First, I looked at the equation: $x y^{\prime \prime}+(3-2 x) y^{\prime}+4 y=0$.
It has $y''$, $y'$, and $y$. Since the numbers in front of $y''$, $y'$, and $y$ are simple (like $x$, $3-2x$, and $4$), I thought, "Hmm, maybe one of the solutions is a polynomial, like $y = Ax^2+Bx+C$!" This is a cool trick a lot of math whizzes try!

1. **Guess a polynomial solution:** I decided to try $y(x) = Ax^2+Bx+C$.
* If $y = Ax^2+Bx+C$, then $y'$ (its first derivative, or slope) is $2Ax+B$.
* And $y''$ (its second derivative, or how its slope is changing) is just $2A$.

2. **Plug it into the equation:** Now, I put these back into the original big rule:
$x(2A) + (3-2x)(2Ax+B) + 4(Ax^2+Bx+C) = 0$

3. **Expand and group terms:** Let's multiply everything out:
$2Ax + (6Ax + 3B - 4Ax^2 - 2Bx) + (4Ax^2 + 4Bx + 4C) = 0$
Then, I grouped all the terms that have $x^2$, all the terms that have $x$, and all the terms that are just numbers (constants):
* Terms with $x^2$: $-4Ax^2 + 4Ax^2 = (0)x^2$. (Wow, the $x^2$ terms perfectly cancel out! That's a good sign!)
* Terms with $x$: $2Ax + 6Ax - 2Bx + 4Bx = (8A + 2B)x$.
* Constant terms: $3B + 4C$.

4. **Solve for A, B, C:** For this whole thing to be zero for any $x$, the coefficients of $x$ and the constant term must both be zero:
* $8A + 2B = 0 \implies 2B = -8A \implies B = -4A$
* $3B + 4C = 0$
I know $B = -4A$, so I put that into the second equation:
$3(-4A) + 4C = 0$
$-12A + 4C = 0 \implies 4C = 12A \implies C = 3A$

5. **Pick a simple value for A:** Since these equations mean that $B$ and $C$ depend on $A$, I can pick any non-zero value for $A$. To make it super simple, I picked $A=1$.
* If $A=1$, then $B = -4(1) = -4$.
* And $C = 3(1) = 3$.

So, one solution is $y_1(x) = 1x^2 - 4x + 3 = x^2 - 4x + 3$. I checked it by plugging it back in, and it totally works!

Finding the second solution for this kind of rule is a bit more like a puzzle for grown-ups!

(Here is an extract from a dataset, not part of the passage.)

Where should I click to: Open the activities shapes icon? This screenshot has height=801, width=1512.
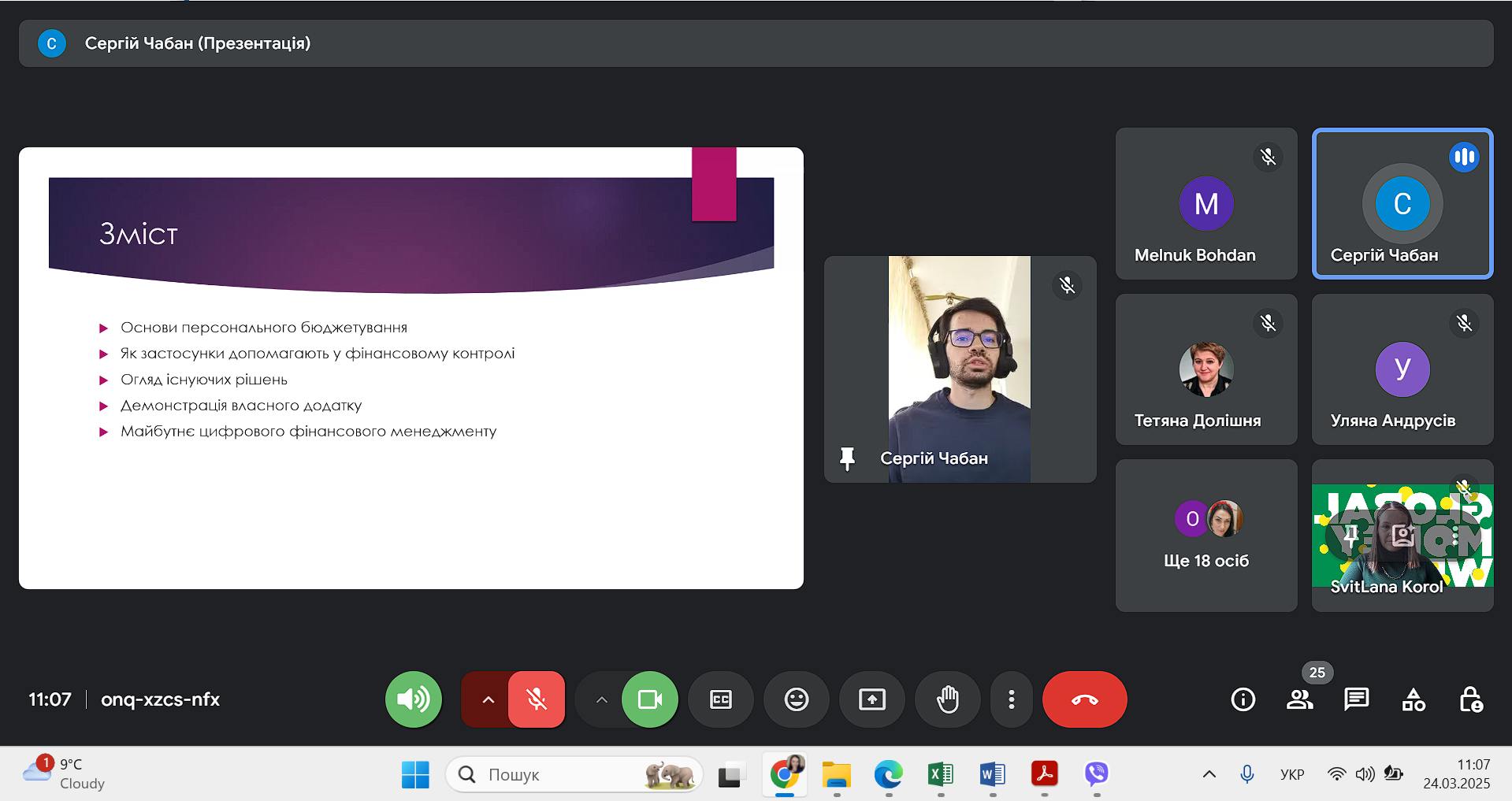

Usually, after finding one solution, there's a cool trick called "reduction of order" to find another. You assume the second solution looks like the first one times a new function. But when I tried to do that, the math for the new function became super complicated with integrals that aren't easy to figure out using just simple counting or pattern-finding. So, for now, I'm super proud of finding this neat polynomial solution!